Thursday, September 9, 2010

Facebook - If you have a business page, no personal page, REALLY?

Facebook kind of sucks. For one reason in particular.

I have had a Facebook page for our Aikido dojo for like a year or two now. I'm on the Board of Directors for this dojo, which is a not-for-profit 501(c)3 organization (and so all donations are tax deductible).

I haven't been able to get on my page there all week. I couldn't figure out what the problem was. I went through the usual process of being locked out. I emailed Facebook support; they were unusually unresponsive. I started reading through all the online help today, then I gathered what had happened.

At that point, I felt a blog coming on...so....

Apparently, they killed it because you cannot have two pages. If you create it properly like a business (which I admit, I didn't, I didn't even know about that), then you cannot also have a personal page. You cannot also have a personal page? How freaking stupid is that? Plus, only one person can admin your biz page.

How stupid is THAT? This is ridiculous.

The more I think about this the more it annoys me. Why?

Because, Facebook is saying that you cannot run two pages at a time? So, no one has a business AND a personal life? Really? If you run a business then you aren't allowed a personal life on Facebook?

Honestly, I don't get it. Especially, for my situation. First I don't know how they found out, though I wasn't trying to hide anything. It wouldn't let me use my normal email account so I had to use another, but I didn't know why, though it seemed to make sense of some sort at the time.
========================
- [Exercise task 1]: Which lines of the records contain the string "near"? Find each one and copy it out whole, treating uppercase and lowercase as different.
- [Exercise task 2]: Could you extend the blog post about Facebook business pages, picking up right after its last sentence?
The blog post about Facebook business pages and the records come from unrelated sources.

- [Record set]:
========================
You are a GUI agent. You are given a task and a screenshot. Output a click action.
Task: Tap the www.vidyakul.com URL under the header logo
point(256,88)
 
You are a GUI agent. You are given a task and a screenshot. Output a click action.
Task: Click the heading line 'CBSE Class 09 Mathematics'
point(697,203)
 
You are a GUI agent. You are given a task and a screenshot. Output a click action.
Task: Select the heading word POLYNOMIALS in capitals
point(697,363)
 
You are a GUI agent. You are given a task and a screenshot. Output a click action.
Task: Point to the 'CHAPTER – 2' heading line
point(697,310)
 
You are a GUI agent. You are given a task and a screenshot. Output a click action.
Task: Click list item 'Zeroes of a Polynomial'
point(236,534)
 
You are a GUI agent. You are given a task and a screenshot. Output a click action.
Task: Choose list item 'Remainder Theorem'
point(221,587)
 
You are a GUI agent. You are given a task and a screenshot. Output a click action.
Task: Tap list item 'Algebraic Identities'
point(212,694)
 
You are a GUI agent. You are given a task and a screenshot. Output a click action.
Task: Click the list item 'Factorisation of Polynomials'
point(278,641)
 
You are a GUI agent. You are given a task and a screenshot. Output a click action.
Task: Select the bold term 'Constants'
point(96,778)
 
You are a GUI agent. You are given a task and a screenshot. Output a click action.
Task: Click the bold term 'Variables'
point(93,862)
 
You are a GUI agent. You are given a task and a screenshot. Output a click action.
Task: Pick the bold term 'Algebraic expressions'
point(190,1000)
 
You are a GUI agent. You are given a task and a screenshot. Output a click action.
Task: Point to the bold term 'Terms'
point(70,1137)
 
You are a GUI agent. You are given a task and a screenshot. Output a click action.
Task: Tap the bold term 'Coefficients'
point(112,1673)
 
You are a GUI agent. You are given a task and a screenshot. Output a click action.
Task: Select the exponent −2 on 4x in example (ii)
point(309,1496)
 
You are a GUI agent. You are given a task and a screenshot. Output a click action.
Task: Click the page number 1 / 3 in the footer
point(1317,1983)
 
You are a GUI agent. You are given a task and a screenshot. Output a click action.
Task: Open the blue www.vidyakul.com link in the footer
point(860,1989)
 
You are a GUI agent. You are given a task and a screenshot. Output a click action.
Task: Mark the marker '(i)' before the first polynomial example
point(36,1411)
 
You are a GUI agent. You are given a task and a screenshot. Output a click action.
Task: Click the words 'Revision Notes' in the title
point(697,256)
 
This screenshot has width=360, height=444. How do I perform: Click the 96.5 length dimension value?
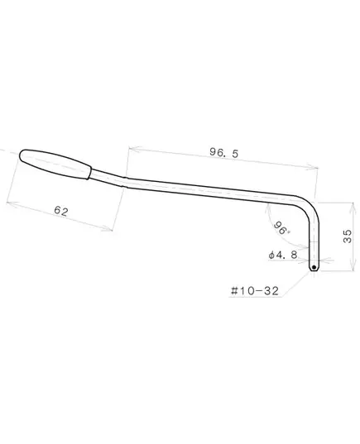[224, 153]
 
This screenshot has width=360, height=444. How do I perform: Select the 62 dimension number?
[61, 211]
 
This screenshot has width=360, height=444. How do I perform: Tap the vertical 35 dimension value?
[348, 236]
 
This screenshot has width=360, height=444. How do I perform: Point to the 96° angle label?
[281, 227]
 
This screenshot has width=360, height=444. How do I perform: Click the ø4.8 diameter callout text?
[283, 255]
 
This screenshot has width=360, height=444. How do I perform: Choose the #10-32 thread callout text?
[255, 291]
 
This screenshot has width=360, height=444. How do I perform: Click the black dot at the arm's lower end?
[314, 267]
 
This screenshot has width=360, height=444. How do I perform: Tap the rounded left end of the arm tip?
[21, 155]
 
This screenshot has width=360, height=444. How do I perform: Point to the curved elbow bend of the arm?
[310, 204]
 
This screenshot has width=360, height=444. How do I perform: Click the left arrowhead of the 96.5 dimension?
[133, 149]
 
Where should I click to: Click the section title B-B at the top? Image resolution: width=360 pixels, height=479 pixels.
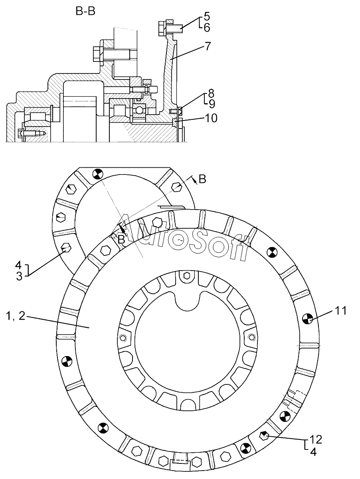pos(85,11)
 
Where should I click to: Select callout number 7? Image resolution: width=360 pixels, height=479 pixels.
pos(208,46)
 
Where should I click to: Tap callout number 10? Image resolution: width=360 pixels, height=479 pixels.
pos(211,118)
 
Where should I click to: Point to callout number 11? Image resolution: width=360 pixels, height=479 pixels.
pos(340,311)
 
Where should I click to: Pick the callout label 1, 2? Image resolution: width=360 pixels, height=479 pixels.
pos(16,316)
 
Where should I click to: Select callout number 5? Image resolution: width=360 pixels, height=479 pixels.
pos(207,16)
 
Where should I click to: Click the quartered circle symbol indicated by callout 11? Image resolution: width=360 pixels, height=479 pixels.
pos(308,320)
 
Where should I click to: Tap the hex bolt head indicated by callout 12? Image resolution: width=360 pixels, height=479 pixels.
pos(263,435)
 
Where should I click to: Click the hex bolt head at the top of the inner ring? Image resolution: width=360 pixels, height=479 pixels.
pos(186,275)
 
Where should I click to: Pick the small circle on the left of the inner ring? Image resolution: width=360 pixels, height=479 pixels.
pos(123,338)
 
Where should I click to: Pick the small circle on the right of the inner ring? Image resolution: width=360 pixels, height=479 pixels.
pos(252,337)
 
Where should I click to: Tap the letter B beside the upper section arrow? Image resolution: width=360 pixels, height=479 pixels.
pos(202,179)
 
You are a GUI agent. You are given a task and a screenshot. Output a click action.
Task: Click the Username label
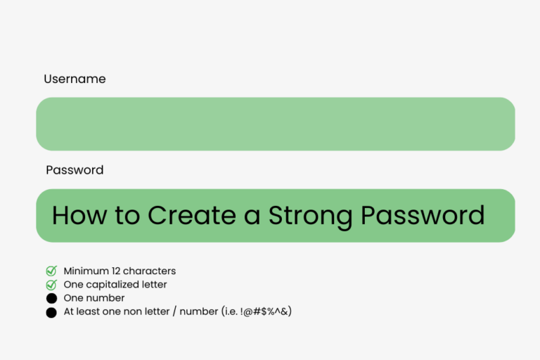point(75,79)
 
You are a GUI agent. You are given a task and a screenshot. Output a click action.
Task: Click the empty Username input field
point(275,124)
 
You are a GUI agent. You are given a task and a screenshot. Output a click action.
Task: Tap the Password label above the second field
point(75,170)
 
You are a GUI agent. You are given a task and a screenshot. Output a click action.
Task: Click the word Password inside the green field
point(423,215)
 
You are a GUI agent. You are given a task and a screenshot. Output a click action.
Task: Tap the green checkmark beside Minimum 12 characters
point(51,271)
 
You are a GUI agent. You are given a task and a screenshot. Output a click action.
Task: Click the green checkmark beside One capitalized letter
point(51,285)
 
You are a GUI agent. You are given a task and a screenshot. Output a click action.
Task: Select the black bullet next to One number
point(51,299)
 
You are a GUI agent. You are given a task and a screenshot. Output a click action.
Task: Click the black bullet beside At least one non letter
point(51,312)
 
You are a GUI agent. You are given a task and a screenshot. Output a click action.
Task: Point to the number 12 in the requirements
point(115,271)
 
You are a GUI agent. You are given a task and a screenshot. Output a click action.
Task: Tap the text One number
point(94,298)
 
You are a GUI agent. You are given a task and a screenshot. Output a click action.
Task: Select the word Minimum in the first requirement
point(85,271)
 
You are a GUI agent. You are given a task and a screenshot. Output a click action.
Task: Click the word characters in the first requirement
point(150,271)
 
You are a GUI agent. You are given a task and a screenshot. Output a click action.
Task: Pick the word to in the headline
point(127,215)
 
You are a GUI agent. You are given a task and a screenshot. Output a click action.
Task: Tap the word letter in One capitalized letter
point(155,285)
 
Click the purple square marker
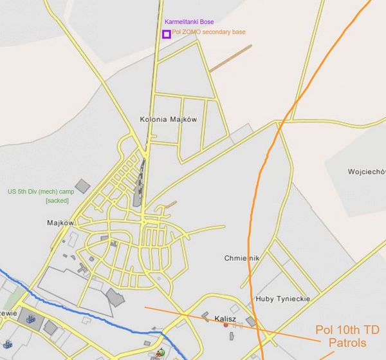[167, 34]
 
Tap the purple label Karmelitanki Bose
[189, 22]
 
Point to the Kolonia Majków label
[167, 119]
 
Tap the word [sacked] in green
[57, 201]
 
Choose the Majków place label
[61, 223]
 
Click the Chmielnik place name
[242, 258]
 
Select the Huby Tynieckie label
[283, 299]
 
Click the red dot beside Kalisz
[225, 325]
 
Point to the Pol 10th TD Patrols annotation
[347, 336]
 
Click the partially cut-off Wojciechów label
[366, 172]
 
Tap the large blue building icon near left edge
[29, 317]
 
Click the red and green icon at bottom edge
[160, 353]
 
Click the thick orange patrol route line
[261, 193]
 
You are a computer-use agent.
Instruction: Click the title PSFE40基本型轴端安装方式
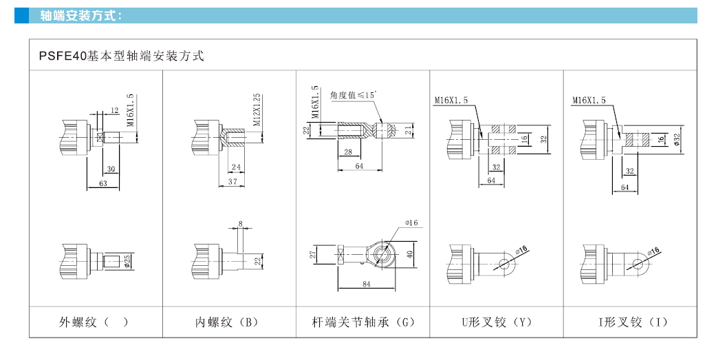point(117,56)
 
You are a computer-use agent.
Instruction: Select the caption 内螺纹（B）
point(228,322)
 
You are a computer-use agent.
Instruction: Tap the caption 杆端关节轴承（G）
point(364,322)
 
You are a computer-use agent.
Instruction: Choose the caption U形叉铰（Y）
point(497,322)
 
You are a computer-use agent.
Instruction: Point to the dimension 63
point(103,184)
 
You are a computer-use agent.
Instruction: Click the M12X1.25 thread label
point(257,109)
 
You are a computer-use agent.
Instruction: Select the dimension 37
point(232,182)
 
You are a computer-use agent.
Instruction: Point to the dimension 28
point(347,151)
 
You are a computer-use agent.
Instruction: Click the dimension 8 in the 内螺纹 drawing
point(240,223)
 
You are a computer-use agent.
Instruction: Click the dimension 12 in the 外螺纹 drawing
point(115,110)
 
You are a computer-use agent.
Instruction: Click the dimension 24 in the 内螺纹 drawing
point(237,167)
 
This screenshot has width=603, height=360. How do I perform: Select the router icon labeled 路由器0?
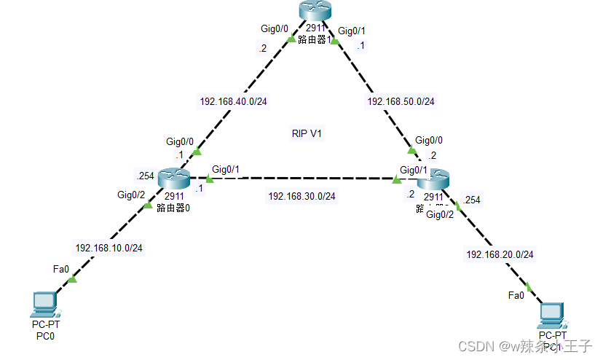(x=173, y=178)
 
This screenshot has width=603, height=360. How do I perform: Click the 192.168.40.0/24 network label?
(x=233, y=101)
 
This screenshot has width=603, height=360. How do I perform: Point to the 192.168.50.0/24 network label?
(x=401, y=101)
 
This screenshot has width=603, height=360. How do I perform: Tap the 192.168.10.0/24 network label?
(x=109, y=248)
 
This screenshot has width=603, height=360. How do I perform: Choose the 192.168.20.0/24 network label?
(x=500, y=254)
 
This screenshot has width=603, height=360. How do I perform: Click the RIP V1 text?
(x=307, y=134)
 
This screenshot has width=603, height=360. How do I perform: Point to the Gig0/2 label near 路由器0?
(x=131, y=195)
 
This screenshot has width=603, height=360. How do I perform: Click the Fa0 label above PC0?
(x=61, y=269)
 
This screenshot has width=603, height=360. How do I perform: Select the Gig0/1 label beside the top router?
(x=352, y=31)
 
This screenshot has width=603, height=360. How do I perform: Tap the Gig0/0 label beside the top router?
(x=275, y=29)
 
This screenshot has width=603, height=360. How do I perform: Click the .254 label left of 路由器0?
(x=144, y=176)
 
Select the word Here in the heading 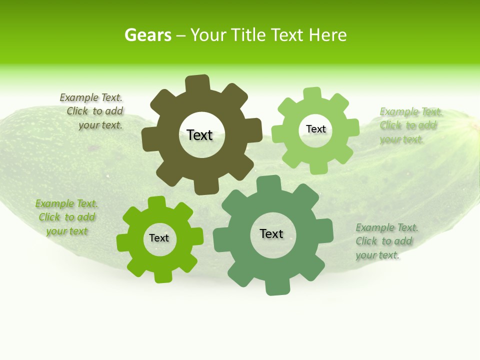pyautogui.click(x=328, y=35)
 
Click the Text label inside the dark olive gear pyautogui.click(x=200, y=135)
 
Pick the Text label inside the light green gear pyautogui.click(x=316, y=129)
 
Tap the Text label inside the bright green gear pyautogui.click(x=159, y=238)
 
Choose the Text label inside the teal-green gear pyautogui.click(x=272, y=234)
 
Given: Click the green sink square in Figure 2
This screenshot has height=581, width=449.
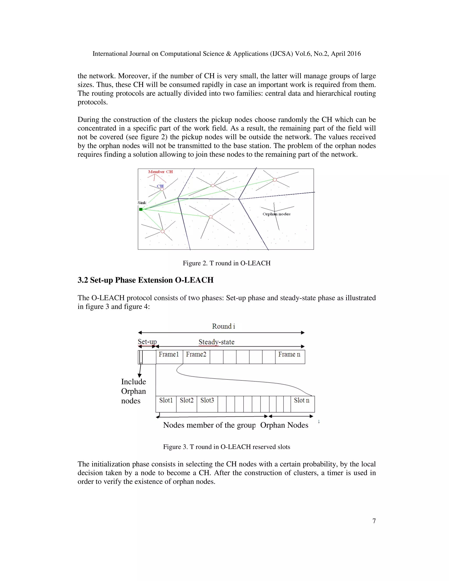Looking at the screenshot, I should [x=141, y=209].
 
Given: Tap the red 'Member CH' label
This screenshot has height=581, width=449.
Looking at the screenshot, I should [x=160, y=172].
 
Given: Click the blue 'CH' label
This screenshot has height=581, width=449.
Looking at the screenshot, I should [x=160, y=186].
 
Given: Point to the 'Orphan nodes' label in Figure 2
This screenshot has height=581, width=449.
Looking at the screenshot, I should [x=276, y=214].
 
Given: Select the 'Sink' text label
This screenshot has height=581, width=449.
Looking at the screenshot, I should [x=142, y=203].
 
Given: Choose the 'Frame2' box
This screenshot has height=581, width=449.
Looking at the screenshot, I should [x=196, y=357].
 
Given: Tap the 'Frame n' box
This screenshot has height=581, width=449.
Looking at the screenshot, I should [x=290, y=357].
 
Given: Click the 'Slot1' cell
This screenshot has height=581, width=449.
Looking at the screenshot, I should [x=166, y=404].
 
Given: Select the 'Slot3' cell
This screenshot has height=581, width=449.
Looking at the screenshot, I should [x=207, y=404].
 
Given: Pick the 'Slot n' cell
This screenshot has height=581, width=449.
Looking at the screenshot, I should [x=302, y=404].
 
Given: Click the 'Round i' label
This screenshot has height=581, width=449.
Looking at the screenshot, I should [x=223, y=326].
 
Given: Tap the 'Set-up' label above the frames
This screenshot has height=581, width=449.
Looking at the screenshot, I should [x=147, y=342].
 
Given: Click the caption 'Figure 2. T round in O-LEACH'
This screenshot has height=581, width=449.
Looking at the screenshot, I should [x=226, y=263].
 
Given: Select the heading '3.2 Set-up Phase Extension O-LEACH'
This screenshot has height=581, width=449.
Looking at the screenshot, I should [x=146, y=280].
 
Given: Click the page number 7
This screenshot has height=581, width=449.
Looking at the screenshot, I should [x=374, y=521].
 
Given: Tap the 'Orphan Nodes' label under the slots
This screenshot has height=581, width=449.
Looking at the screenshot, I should [x=284, y=425].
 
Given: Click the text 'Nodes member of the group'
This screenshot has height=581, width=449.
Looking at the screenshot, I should [x=209, y=425].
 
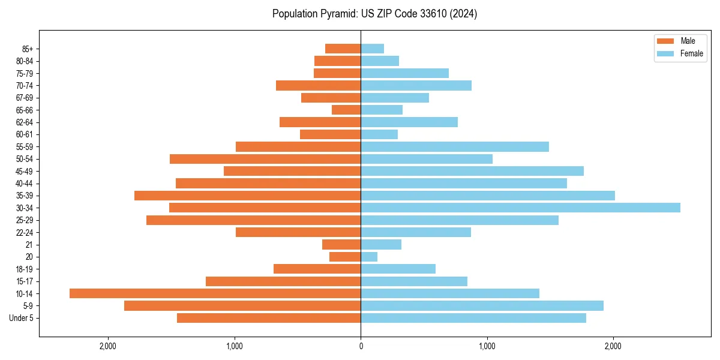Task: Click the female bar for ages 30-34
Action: [520, 208]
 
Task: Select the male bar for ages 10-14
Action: [215, 293]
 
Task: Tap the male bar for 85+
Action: [343, 49]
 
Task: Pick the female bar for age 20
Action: [369, 257]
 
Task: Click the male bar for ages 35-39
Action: [247, 196]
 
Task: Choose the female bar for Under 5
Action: [473, 318]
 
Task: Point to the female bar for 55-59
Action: [455, 146]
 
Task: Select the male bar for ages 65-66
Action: [346, 110]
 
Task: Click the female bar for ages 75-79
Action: [404, 73]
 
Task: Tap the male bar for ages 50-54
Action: [265, 159]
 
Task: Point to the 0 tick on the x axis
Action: [361, 346]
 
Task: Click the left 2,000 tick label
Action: [108, 346]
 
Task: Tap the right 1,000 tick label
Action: [487, 346]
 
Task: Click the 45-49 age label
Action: [25, 171]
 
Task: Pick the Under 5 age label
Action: [22, 318]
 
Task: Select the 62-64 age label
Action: [25, 122]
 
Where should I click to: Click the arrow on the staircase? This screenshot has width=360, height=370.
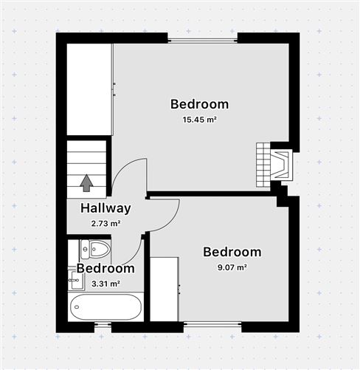click(x=86, y=182)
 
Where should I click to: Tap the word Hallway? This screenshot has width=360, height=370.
click(x=105, y=208)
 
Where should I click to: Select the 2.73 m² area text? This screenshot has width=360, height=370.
click(x=105, y=222)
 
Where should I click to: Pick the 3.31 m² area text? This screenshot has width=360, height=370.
click(x=105, y=283)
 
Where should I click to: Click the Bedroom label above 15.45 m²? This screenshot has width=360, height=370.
click(x=199, y=104)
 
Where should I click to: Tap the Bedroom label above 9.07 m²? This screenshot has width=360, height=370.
click(x=232, y=252)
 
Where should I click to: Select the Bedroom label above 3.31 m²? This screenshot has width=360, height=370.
click(x=105, y=269)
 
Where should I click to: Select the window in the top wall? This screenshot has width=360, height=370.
click(x=202, y=38)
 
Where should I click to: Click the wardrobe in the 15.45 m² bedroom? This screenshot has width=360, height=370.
click(x=89, y=89)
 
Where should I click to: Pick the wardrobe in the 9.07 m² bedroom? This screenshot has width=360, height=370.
click(x=164, y=289)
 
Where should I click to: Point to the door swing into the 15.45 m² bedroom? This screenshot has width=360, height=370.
click(x=131, y=176)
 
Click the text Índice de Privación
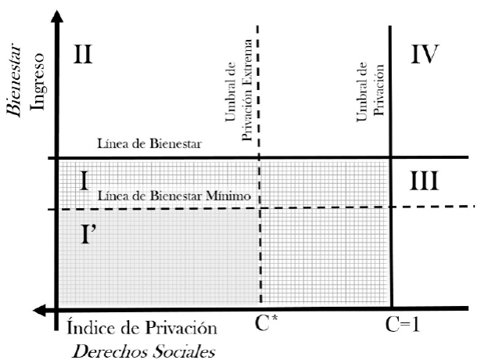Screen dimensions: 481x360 137,323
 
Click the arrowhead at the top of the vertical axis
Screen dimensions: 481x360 56,17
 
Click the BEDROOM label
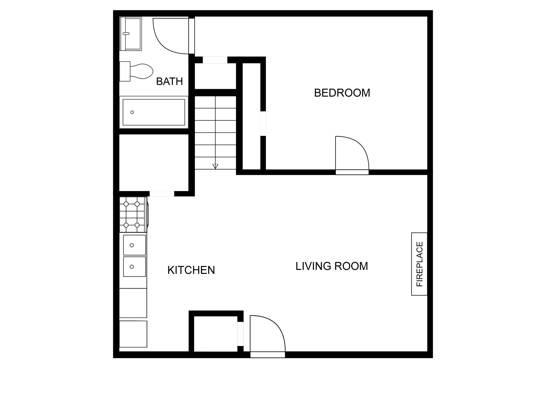(x=342, y=93)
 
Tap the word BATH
(x=169, y=82)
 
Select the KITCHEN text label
(x=191, y=270)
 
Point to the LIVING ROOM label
(x=332, y=266)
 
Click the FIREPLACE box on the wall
(x=419, y=264)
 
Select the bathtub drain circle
(x=132, y=112)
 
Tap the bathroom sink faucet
(x=126, y=34)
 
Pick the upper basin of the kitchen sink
(x=135, y=245)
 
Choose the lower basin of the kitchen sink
(x=135, y=267)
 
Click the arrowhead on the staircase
(x=215, y=166)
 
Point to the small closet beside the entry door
(x=215, y=334)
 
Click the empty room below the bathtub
(x=154, y=162)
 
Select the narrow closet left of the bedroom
(x=251, y=117)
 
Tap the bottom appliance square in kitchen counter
(x=133, y=334)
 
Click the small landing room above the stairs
(x=215, y=76)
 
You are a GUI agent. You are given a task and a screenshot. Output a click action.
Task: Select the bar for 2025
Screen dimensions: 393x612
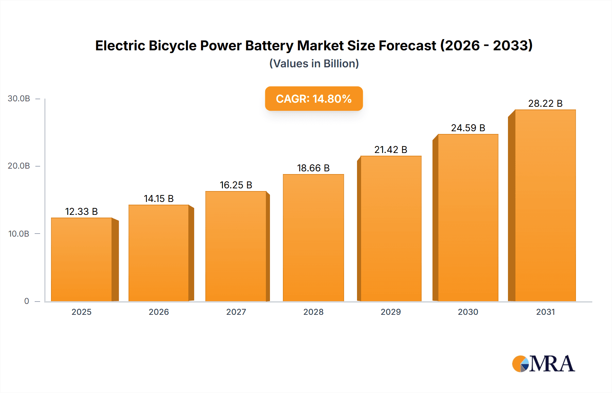point(82,260)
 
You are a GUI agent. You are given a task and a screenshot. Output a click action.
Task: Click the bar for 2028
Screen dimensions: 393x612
point(313,238)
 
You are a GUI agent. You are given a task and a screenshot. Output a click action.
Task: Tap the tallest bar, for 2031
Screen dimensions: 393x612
point(545,206)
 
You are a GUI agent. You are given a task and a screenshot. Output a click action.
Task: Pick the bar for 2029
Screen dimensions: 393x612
point(391,229)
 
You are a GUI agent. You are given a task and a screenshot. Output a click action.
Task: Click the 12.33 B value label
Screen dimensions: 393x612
point(81,211)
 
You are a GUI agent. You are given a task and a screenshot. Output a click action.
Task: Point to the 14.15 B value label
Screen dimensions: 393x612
point(158,199)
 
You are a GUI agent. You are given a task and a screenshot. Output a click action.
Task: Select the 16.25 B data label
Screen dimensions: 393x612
point(236,185)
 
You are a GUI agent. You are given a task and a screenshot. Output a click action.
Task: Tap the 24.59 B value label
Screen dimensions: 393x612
point(468,128)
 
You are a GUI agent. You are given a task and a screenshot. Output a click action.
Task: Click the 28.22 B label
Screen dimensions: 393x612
point(545,103)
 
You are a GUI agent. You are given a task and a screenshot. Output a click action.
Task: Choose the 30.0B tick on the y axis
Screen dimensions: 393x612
point(19,99)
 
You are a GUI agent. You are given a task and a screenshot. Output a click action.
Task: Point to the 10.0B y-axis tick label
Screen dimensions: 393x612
point(19,234)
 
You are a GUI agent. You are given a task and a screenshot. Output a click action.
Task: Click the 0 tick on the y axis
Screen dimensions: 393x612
point(27,301)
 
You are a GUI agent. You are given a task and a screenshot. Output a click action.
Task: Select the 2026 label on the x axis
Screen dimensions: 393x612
point(158,312)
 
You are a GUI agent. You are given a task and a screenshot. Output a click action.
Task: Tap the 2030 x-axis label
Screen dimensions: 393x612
point(468,312)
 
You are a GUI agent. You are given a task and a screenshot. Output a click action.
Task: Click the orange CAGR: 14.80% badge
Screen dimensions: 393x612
point(313,99)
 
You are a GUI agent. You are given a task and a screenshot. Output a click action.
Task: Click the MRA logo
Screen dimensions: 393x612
point(543,364)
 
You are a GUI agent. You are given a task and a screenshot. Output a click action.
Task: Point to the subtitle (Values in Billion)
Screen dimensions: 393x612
point(314,64)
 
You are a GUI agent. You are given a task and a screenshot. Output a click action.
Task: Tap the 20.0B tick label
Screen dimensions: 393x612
========================
- [Final answer 1]:
Tap the large blue building icon near left edge
This screenshot has width=603, height=360. How do I perform: Point to the Gig0/2 label near 路由器0?

- [Final answer 2]:
But if you are a good enough person (no consideration here for my esteemed self, mind you), to run a page out of the goodness of your heart for an organization that has the best in mind for its community, then I'm not allowed to have a personal page? I don't even get that in the least, how its bad having that situation.

Also, if you have a professional side, you can't have a personal page for your personal friends and family, like Facebook professes to be so much about; and have a separate page for your professional connections and perhaps, fans, as it might be?

OK, I'm still not absorbing this philosophy. I see this online all the time. It would also have been very nice if they had tried to contact me to work it out (professionally) and try to get me to understand, and fix what the issue might be.

So now the dojo is going to suffer for this, and really, I didn't do anything. Regardless of their "rules". IF they had reviewed the dojo page, nothing was being done underhanded and they could have just set it as a business page of some sort, or perhaps, in a community minded thought, they could have special pages for non-profits.

Gee, there's a thought.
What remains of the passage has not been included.